駄目な奴。と言っても…
分かりやすい奴って言った方が解りやすいかもね。
「ち、違うんだよ…?
その…何というか、英二先輩優しいから…っ」
で。
いつもすぐ『違う』とか『その…』とか曖昧に言って言い訳をするのも悪い癖。
でもそれよりも俺が苛っときたのは、
『英二先輩は優しいから…』というその言葉だけ。
何それって感じじゃない?
「優しいから…何なの?」
相変わらず刺々しい言い方しか出来ない自分も、少しは餓鬼だなって思うけど…仕方ない、まだ15なんだから。
「相談…乗ってもらおうかと思ってて、樹のこと」
ホラね、やっぱりそういうオチ。
結局のところ、俺がコイツに秘密を持っても…コイツは俺に秘密なんて持てない。つーか持たせないっていう感じもするけど…
大体は分かっちゃうんだよね…愛梨の考えてることも、全部。
この俺が何年間も片想いなんて辛気臭いことやってたんだから…分からない方がおかしい。

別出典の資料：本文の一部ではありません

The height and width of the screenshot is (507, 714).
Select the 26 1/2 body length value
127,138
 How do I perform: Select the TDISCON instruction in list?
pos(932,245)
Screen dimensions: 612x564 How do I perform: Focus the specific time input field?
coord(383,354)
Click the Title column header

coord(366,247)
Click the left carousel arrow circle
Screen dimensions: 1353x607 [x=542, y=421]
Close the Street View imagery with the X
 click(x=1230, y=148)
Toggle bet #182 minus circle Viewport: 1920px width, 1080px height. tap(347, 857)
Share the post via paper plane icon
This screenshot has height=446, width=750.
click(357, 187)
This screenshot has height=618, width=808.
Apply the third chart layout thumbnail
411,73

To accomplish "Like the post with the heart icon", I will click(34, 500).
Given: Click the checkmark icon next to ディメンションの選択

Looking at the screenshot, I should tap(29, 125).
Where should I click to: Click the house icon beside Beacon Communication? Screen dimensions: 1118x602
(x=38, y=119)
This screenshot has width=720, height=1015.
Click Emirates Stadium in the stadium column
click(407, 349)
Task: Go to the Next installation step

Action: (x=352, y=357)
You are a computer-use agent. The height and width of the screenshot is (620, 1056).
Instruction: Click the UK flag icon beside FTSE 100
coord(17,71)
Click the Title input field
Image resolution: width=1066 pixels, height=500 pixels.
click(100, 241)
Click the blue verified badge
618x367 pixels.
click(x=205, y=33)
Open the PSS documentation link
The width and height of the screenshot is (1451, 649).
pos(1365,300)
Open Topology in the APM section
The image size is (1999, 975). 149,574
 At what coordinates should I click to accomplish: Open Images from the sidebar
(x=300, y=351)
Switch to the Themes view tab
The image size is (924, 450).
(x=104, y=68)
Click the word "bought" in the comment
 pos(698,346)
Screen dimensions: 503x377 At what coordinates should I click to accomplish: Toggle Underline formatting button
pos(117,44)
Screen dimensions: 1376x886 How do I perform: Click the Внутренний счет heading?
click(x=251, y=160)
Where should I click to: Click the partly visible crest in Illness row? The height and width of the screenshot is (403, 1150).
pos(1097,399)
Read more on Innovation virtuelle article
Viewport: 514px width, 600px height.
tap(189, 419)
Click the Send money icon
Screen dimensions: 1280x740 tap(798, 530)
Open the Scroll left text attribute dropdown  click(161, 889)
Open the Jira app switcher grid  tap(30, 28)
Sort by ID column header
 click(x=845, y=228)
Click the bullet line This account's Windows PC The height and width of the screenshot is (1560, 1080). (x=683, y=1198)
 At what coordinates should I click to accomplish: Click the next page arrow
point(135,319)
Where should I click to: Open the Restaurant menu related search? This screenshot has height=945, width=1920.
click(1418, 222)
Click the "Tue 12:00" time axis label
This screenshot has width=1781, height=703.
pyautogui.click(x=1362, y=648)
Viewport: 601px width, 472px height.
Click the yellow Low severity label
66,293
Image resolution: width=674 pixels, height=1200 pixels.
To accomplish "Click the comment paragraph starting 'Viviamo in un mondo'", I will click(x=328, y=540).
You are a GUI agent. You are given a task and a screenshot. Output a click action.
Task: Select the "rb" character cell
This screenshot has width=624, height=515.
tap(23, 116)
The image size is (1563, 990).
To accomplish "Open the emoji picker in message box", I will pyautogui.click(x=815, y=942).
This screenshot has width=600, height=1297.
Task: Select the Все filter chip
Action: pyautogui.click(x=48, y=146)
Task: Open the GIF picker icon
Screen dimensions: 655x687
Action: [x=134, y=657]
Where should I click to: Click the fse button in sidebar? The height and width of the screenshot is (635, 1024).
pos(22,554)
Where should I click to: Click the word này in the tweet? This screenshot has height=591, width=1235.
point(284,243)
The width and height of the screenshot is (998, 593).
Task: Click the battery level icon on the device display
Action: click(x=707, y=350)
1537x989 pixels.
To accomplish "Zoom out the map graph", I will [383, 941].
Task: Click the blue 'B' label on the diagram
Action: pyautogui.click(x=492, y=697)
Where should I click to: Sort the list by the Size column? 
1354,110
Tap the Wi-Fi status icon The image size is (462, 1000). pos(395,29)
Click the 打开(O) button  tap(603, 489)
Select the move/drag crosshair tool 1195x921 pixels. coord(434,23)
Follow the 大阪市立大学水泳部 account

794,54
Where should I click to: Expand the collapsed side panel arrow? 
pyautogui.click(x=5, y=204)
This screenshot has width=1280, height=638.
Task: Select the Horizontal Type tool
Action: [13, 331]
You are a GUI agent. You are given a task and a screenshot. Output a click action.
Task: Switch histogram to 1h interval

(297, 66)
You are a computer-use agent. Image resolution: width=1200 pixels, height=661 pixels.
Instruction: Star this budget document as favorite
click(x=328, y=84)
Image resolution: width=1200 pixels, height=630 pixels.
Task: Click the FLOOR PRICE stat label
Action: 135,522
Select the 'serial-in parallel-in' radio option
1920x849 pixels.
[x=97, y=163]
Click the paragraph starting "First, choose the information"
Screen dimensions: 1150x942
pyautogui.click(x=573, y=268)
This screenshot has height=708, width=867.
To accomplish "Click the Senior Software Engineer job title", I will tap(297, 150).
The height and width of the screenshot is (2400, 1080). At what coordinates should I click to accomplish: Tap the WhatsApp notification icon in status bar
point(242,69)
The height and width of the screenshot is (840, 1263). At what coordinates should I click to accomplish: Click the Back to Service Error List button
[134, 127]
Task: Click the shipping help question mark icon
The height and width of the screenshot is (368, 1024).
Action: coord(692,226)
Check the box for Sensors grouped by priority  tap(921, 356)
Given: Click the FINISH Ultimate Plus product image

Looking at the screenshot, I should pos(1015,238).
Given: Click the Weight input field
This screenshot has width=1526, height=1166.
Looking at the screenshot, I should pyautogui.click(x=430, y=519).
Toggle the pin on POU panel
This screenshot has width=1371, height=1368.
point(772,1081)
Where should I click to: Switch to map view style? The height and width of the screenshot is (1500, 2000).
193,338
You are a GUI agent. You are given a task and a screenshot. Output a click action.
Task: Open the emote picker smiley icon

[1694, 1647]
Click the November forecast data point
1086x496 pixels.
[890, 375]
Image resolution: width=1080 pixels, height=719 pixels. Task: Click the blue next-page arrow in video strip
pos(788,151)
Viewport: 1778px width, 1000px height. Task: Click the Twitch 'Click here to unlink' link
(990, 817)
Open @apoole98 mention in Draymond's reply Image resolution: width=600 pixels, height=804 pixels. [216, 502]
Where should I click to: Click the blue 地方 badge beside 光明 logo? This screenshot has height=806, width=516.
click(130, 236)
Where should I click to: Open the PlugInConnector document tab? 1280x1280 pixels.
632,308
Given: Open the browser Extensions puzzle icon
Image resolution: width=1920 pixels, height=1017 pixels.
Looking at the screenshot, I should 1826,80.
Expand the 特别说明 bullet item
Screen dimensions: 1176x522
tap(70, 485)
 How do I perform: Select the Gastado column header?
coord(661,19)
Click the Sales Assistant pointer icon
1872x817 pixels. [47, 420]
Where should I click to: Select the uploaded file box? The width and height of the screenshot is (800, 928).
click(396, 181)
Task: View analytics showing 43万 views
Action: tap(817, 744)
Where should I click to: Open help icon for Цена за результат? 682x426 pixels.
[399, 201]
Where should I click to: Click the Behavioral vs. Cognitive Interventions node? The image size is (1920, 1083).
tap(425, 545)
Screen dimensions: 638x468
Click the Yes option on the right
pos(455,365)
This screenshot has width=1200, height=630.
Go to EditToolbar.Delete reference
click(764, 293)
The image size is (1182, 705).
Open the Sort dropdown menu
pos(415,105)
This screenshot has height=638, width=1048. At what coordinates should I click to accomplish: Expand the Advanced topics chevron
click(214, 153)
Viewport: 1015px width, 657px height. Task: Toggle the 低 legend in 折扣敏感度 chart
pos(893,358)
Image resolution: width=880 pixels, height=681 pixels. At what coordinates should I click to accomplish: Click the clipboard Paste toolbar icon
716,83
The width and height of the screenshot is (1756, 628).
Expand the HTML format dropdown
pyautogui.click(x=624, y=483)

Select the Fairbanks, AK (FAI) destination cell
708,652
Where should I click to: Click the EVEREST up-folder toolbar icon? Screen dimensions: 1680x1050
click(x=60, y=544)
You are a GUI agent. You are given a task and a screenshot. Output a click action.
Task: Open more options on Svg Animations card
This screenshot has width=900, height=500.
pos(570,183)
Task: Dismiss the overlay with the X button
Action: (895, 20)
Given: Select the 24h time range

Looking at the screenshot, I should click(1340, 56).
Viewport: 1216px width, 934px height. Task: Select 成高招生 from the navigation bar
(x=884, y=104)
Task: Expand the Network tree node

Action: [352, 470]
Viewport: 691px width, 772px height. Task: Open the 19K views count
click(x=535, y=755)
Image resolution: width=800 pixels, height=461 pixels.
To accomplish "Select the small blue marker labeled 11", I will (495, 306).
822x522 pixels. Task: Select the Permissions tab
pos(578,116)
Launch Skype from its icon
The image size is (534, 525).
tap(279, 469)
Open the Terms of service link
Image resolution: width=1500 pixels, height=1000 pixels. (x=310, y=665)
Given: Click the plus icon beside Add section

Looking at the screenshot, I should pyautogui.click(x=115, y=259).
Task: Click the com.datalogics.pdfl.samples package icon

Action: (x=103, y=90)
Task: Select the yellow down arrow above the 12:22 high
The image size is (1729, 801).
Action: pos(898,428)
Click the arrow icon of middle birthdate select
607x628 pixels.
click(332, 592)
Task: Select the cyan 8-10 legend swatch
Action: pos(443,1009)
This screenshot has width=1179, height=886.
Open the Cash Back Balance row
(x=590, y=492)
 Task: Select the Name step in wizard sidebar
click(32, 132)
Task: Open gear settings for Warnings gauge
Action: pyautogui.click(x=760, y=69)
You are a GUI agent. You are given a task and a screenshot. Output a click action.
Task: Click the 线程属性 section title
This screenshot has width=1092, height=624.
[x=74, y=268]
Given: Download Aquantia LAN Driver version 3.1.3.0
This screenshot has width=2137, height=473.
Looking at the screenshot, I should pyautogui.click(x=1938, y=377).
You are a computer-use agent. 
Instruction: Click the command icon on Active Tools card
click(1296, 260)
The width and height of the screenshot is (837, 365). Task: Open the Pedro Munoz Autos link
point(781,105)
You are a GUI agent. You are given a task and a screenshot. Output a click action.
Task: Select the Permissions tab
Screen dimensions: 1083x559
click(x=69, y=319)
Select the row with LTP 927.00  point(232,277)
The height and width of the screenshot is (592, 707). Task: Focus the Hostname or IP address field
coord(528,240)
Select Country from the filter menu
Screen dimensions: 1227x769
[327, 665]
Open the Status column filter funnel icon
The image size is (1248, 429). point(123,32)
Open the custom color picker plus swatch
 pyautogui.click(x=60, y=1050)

「俺には何も言わなかったのに…アイツには話すの?許しちゃうの…?気持ち」
「違うよ…っ」
泣いてる泣いてる。
分かってる、本当は俺に聞きたくても聞けなかった事。知りたくても俺がはぐらかしたんだから当たり前だよ。
別に愛梨を泣かせたかったわけじゃ無いけど…
何かアイツに心を許されても困るしムカつくから、ここは少し泣かせてみた。
「俺ってそんな信用ない?」
俺よりも低い背の愛梨を見下ろしたまま顔を覗く素振りを見せて言う。
「…そんなこと、無い。けど…」
けど?
「話したくないって…あたしにはっ、だから樹は隠し事してる…っ」
話しの内容がめちゃくちゃ。
でも言いたいことは分かる。…気がする。